→ **EXERCISE BRIEF**:
Transcribe the data verbatim, everything from its first line down to the line containing "The width and height of the screenshot is (2560, 1391).", inclusive of both.

→ **Saved entries**:
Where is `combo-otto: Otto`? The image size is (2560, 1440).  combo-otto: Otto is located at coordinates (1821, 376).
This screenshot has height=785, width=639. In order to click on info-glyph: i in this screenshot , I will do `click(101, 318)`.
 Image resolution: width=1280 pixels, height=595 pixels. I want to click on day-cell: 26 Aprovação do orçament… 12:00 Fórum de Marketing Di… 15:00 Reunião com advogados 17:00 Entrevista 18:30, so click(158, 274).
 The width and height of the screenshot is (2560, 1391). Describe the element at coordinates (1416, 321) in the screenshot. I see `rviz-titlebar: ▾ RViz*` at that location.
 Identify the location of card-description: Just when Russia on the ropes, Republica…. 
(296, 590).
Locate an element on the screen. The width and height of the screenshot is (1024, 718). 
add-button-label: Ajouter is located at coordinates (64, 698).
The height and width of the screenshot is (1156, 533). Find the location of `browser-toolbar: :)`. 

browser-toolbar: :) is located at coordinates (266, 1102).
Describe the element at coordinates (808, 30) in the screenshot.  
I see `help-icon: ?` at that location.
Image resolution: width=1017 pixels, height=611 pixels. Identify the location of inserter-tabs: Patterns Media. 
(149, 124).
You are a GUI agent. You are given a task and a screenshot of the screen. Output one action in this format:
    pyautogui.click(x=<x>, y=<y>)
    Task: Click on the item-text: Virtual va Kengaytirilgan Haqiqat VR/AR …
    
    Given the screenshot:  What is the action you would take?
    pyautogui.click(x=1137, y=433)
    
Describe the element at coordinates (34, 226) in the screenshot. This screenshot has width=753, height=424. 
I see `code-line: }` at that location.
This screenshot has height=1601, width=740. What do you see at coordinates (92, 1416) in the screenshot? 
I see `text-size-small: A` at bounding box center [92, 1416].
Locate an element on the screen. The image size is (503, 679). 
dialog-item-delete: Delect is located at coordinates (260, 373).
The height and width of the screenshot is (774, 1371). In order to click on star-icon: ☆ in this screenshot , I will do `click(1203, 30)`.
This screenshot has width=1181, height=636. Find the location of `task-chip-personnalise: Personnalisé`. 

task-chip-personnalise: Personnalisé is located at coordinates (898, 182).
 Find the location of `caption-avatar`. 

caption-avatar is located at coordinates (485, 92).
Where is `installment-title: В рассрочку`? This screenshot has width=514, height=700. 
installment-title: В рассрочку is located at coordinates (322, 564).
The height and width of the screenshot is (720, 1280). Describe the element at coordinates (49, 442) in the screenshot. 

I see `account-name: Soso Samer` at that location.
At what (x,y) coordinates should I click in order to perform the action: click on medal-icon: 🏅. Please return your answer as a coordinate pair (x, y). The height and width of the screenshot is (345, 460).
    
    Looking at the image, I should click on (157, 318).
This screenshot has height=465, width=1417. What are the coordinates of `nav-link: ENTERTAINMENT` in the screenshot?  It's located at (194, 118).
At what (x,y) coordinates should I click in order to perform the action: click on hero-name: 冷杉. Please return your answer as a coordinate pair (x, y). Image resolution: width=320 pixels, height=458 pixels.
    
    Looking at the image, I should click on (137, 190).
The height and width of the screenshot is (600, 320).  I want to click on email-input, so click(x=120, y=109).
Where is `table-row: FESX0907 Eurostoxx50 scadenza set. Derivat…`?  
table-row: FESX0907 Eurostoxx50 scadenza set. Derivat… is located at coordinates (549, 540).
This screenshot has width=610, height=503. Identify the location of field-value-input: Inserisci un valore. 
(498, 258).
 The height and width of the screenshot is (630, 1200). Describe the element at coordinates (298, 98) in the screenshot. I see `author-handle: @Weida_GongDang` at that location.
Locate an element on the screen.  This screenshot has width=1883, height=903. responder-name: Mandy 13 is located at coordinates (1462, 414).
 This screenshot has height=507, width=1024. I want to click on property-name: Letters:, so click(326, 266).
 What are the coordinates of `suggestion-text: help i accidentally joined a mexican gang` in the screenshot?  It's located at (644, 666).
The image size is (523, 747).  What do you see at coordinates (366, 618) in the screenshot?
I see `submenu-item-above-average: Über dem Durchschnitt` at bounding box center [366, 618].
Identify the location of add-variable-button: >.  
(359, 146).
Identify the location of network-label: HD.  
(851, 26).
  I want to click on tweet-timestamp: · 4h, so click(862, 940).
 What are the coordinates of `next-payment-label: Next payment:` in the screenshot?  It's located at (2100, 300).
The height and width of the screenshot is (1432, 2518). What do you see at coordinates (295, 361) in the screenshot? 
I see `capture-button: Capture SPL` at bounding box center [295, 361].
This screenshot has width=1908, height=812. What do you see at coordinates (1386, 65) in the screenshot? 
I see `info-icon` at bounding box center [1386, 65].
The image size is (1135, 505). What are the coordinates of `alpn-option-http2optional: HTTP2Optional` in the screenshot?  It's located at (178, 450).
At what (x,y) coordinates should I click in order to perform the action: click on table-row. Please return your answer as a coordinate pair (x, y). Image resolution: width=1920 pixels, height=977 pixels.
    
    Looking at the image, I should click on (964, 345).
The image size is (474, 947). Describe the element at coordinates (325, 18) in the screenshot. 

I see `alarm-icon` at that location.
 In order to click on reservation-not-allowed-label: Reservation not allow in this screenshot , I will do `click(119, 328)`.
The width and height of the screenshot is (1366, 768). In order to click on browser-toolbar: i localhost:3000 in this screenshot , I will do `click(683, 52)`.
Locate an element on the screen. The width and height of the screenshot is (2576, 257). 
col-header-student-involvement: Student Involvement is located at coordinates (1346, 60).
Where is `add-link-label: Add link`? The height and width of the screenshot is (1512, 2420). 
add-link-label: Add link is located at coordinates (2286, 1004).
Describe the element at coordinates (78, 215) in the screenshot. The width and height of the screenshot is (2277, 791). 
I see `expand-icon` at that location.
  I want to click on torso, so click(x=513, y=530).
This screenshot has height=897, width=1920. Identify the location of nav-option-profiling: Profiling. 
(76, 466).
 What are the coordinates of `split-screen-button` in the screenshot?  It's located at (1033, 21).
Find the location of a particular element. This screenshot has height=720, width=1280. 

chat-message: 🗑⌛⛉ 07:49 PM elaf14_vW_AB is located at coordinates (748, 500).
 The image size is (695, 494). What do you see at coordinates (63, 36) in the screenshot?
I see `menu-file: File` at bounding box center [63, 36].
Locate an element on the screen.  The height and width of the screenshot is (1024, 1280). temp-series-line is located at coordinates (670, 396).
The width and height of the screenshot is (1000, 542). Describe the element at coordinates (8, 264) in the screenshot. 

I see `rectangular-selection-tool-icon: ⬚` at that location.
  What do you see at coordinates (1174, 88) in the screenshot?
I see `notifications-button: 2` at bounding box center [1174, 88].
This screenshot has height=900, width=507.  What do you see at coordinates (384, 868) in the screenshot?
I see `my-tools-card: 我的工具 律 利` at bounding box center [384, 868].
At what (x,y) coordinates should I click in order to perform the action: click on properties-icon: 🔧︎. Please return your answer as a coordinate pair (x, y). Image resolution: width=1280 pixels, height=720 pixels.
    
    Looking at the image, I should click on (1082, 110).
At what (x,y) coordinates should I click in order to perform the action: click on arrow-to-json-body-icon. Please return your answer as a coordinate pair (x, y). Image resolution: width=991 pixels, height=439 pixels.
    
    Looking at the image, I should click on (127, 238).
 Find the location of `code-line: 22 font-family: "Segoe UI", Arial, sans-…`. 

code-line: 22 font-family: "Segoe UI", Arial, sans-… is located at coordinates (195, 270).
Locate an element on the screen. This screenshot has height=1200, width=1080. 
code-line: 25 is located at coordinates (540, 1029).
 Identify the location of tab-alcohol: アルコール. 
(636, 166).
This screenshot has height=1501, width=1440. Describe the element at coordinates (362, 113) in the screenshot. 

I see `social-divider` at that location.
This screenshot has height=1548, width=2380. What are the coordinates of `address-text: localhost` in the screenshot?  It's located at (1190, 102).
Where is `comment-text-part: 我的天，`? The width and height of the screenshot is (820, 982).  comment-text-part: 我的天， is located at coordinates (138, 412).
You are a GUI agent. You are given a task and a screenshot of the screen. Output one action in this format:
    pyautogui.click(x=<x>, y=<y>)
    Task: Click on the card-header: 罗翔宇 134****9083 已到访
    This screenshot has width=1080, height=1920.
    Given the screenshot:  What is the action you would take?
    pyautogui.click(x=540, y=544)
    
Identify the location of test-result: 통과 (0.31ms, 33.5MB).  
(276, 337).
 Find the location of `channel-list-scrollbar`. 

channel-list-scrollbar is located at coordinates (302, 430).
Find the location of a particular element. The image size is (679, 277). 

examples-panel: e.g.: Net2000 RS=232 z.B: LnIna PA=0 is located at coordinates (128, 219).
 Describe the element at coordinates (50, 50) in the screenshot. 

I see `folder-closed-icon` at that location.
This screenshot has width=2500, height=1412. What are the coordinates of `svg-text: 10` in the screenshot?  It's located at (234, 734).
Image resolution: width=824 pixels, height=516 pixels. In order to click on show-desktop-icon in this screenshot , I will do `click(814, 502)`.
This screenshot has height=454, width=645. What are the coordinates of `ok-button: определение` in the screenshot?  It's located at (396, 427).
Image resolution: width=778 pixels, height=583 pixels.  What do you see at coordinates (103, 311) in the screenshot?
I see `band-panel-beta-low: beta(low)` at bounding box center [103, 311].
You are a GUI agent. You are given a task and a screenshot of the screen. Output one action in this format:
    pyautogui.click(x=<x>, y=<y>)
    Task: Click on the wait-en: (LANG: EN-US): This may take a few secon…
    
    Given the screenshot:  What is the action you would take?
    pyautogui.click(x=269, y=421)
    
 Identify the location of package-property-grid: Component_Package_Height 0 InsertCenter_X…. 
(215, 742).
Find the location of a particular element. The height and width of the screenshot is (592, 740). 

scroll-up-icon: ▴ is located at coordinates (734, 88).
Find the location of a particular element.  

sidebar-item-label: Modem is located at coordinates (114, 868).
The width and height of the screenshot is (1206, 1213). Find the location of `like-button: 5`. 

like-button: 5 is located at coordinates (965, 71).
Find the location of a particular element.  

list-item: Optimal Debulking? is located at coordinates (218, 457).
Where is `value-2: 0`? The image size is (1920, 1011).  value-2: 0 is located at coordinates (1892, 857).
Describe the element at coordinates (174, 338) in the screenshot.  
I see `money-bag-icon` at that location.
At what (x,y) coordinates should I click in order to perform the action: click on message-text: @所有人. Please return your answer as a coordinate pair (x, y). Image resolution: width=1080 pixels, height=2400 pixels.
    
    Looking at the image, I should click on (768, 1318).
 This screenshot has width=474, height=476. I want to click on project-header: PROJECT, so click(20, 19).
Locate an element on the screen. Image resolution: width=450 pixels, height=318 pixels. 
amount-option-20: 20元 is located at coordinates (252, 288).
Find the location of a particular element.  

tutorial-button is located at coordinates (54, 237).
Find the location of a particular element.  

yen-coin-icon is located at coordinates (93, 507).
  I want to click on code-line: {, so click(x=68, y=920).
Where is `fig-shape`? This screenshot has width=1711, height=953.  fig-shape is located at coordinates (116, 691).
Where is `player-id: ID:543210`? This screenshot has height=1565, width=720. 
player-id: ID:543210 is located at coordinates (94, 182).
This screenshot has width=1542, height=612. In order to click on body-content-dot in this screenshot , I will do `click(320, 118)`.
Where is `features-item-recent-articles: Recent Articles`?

→ **TASK RESPONSE**:
Where is `combo-otto: Otto`? The image size is (2560, 1440).  combo-otto: Otto is located at coordinates (1821, 376).
This screenshot has height=785, width=639. In order to click on info-glyph: i in this screenshot , I will do `click(101, 318)`.
 Image resolution: width=1280 pixels, height=595 pixels. I want to click on day-cell: 26 Aprovação do orçament… 12:00 Fórum de Marketing Di… 15:00 Reunião com advogados 17:00 Entrevista 18:30, so click(158, 274).
 The width and height of the screenshot is (2560, 1391). Describe the element at coordinates (1416, 321) in the screenshot. I see `rviz-titlebar: ▾ RViz*` at that location.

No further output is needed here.